## WHAT YOU NEED TO DO
From the line with "Where should I click to: Select the Hand" to the final line of the records, reproduce every line exactly and only those lines.

## AVAILABLE RECORDS
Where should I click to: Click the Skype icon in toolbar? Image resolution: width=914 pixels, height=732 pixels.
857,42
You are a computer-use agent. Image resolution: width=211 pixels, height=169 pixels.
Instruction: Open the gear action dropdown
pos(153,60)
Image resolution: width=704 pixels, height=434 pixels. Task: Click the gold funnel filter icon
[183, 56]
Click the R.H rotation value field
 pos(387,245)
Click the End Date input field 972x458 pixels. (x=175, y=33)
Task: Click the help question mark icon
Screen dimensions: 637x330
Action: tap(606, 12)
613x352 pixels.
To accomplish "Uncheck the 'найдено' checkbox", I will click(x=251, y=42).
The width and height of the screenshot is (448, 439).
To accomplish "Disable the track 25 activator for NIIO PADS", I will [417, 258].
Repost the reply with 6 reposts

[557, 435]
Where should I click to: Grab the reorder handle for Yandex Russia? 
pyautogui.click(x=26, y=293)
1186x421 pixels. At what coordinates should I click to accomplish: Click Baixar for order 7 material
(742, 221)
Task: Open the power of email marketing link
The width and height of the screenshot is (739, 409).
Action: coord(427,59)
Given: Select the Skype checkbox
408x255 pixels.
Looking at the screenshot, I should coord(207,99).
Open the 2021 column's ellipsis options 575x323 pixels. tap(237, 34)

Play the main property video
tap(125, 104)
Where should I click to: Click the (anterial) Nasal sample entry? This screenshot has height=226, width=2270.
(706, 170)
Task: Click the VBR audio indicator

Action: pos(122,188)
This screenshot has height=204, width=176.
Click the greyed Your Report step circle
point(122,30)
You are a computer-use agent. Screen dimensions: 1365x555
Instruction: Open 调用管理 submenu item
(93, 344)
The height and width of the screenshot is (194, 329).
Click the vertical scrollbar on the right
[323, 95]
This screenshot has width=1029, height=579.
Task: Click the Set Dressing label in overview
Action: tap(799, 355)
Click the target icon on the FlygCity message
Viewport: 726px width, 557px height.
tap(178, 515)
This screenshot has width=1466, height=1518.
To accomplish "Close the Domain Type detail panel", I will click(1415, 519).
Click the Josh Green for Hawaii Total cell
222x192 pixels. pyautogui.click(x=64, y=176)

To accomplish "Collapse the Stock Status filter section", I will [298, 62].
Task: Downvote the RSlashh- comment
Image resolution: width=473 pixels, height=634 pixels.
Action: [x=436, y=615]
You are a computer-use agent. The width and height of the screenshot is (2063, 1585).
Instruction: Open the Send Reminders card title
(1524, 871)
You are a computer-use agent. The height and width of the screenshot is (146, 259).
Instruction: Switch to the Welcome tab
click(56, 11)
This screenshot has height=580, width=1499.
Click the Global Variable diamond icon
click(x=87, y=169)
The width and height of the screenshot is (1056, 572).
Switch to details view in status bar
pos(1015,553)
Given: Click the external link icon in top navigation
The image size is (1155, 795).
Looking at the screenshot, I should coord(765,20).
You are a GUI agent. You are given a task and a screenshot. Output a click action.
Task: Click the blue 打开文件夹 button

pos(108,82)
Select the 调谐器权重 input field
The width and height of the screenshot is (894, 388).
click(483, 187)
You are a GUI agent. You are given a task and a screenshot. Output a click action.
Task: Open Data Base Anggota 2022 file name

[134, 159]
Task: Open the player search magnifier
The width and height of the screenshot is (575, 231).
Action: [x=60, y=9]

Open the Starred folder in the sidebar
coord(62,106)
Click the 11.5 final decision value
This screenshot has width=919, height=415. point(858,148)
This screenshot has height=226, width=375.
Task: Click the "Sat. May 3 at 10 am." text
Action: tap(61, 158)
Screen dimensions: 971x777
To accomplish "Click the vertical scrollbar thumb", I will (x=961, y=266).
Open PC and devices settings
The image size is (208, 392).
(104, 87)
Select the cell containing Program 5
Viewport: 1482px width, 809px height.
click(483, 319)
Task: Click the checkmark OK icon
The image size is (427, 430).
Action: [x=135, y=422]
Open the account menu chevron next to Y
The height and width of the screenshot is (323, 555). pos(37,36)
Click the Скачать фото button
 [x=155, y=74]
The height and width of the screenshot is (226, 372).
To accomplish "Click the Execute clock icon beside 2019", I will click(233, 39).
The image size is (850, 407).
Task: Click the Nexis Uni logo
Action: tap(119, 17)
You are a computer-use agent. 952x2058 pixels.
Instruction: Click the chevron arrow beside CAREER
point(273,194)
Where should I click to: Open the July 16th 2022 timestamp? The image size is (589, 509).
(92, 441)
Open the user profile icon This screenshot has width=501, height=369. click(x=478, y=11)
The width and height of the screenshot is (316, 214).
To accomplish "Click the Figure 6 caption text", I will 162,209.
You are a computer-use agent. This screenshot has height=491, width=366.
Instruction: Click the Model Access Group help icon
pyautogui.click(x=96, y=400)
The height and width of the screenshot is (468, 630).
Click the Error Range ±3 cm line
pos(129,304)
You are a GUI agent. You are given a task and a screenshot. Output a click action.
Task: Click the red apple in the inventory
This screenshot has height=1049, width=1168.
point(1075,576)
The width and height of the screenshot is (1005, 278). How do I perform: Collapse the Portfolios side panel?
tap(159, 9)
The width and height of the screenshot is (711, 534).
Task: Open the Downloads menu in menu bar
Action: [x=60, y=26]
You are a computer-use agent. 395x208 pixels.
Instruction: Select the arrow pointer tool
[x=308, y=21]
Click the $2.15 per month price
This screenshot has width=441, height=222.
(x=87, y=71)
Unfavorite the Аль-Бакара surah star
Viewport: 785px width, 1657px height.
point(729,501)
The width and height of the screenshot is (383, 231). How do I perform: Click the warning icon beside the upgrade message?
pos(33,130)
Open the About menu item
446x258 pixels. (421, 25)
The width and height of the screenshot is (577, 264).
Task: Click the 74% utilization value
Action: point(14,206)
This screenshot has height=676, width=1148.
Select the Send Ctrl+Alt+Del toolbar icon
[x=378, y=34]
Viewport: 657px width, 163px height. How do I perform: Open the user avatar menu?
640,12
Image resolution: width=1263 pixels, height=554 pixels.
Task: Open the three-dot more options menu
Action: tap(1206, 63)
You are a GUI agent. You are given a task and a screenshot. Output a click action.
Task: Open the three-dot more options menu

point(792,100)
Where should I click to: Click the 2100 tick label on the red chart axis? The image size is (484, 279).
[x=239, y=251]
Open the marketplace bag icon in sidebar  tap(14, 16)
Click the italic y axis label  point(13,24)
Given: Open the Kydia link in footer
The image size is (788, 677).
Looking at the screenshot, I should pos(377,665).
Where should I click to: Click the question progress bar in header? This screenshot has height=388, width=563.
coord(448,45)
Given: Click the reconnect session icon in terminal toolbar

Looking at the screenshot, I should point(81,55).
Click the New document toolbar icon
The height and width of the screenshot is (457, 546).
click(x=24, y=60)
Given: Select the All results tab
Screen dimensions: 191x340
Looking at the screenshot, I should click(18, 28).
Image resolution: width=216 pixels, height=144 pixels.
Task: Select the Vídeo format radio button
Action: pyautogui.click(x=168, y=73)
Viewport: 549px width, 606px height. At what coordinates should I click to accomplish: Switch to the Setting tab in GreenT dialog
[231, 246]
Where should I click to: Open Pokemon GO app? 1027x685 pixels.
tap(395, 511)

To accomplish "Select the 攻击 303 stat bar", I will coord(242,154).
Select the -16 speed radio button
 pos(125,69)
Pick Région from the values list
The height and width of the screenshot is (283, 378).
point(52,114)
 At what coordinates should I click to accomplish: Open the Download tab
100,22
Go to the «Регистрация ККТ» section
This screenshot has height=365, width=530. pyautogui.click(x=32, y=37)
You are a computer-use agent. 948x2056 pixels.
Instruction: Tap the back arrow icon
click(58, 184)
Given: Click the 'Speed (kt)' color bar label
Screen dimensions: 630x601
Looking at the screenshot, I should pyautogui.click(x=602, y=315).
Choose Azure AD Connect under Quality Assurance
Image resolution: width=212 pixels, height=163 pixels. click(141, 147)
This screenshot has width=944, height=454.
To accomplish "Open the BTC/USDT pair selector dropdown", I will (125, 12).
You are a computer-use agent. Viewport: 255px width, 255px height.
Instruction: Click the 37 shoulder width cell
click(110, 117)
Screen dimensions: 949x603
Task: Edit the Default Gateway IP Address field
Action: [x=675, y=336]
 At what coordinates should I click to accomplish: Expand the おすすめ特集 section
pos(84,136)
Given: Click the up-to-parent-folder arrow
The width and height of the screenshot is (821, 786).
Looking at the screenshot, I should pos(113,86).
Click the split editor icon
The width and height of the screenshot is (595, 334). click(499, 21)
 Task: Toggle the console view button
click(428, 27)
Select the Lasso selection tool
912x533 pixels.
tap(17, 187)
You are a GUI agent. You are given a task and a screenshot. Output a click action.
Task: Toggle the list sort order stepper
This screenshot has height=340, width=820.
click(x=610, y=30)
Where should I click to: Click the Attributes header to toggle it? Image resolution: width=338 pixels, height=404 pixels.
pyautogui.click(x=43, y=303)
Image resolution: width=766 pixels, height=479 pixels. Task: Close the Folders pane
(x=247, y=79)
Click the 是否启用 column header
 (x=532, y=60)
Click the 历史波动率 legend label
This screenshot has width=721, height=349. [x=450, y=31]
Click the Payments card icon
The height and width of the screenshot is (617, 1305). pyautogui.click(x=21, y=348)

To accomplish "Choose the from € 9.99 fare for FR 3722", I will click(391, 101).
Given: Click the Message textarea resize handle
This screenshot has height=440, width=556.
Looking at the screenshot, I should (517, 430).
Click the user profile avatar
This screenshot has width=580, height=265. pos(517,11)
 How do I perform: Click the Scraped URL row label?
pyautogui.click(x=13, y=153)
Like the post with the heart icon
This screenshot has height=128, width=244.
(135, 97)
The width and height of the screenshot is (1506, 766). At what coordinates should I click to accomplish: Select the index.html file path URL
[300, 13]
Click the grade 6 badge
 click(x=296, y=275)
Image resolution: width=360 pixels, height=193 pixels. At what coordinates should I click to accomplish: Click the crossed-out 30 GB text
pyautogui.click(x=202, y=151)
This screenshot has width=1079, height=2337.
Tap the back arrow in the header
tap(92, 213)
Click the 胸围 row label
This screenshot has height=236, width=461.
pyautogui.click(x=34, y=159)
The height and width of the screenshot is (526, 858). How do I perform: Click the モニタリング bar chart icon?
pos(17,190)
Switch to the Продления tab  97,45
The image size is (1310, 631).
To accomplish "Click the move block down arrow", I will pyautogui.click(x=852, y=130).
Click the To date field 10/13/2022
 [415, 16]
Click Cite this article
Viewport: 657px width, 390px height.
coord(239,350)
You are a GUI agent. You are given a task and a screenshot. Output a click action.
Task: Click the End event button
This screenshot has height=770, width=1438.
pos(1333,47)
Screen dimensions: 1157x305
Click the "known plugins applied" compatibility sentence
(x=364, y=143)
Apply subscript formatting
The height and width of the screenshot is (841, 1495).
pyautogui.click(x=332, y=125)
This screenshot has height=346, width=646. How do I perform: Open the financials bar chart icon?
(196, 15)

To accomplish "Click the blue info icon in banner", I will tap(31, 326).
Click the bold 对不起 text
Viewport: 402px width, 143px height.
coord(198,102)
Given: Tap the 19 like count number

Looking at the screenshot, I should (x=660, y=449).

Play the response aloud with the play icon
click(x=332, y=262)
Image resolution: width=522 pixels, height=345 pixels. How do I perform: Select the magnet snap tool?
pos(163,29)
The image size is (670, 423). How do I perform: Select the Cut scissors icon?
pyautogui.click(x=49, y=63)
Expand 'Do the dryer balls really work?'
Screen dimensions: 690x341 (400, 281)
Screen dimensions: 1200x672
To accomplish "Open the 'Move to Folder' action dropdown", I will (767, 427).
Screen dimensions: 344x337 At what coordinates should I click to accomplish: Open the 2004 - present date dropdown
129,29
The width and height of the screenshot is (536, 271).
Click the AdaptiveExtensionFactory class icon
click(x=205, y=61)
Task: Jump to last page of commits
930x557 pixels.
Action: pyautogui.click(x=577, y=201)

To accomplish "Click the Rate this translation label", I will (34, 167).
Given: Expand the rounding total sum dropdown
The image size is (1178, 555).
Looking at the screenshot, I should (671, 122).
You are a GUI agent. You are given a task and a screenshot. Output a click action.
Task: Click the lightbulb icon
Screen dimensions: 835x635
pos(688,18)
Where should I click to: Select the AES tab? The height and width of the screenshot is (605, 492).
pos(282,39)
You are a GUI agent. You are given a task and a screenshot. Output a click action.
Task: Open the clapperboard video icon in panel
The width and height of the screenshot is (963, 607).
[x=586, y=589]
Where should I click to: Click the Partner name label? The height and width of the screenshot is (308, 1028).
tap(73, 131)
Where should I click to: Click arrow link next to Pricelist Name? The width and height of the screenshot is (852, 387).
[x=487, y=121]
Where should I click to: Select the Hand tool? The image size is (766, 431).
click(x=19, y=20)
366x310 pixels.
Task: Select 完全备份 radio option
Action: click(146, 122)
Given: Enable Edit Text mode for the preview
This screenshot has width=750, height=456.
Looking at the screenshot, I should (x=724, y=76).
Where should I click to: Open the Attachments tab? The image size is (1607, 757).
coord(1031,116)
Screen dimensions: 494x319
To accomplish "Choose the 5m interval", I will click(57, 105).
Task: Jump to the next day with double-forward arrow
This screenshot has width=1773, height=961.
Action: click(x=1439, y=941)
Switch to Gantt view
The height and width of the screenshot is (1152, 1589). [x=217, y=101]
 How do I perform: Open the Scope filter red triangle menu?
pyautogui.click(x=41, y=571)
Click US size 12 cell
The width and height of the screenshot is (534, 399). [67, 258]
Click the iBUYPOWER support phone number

## EXPECTED ANSWER
Where should I click to: Select the Hand tool? The image size is (766, 431).
click(x=19, y=20)
366x310 pixels.
Task: Select 完全备份 radio option
Action: click(146, 122)
Given: Enable Edit Text mode for the preview
This screenshot has width=750, height=456.
Looking at the screenshot, I should (x=724, y=76).
Where should I click to: Open the Attachments tab? The image size is (1607, 757).
coord(1031,116)
Screen dimensions: 494x319
To accomplish "Choose the 5m interval", I will click(57, 105).
Task: Jump to the next day with double-forward arrow
This screenshot has width=1773, height=961.
Action: click(x=1439, y=941)
Switch to Gantt view
The height and width of the screenshot is (1152, 1589). [x=217, y=101]
 How do I perform: Open the Scope filter red triangle menu?
pyautogui.click(x=41, y=571)
Click US size 12 cell
The width and height of the screenshot is (534, 399). [67, 258]
Click the iBUYPOWER support phone number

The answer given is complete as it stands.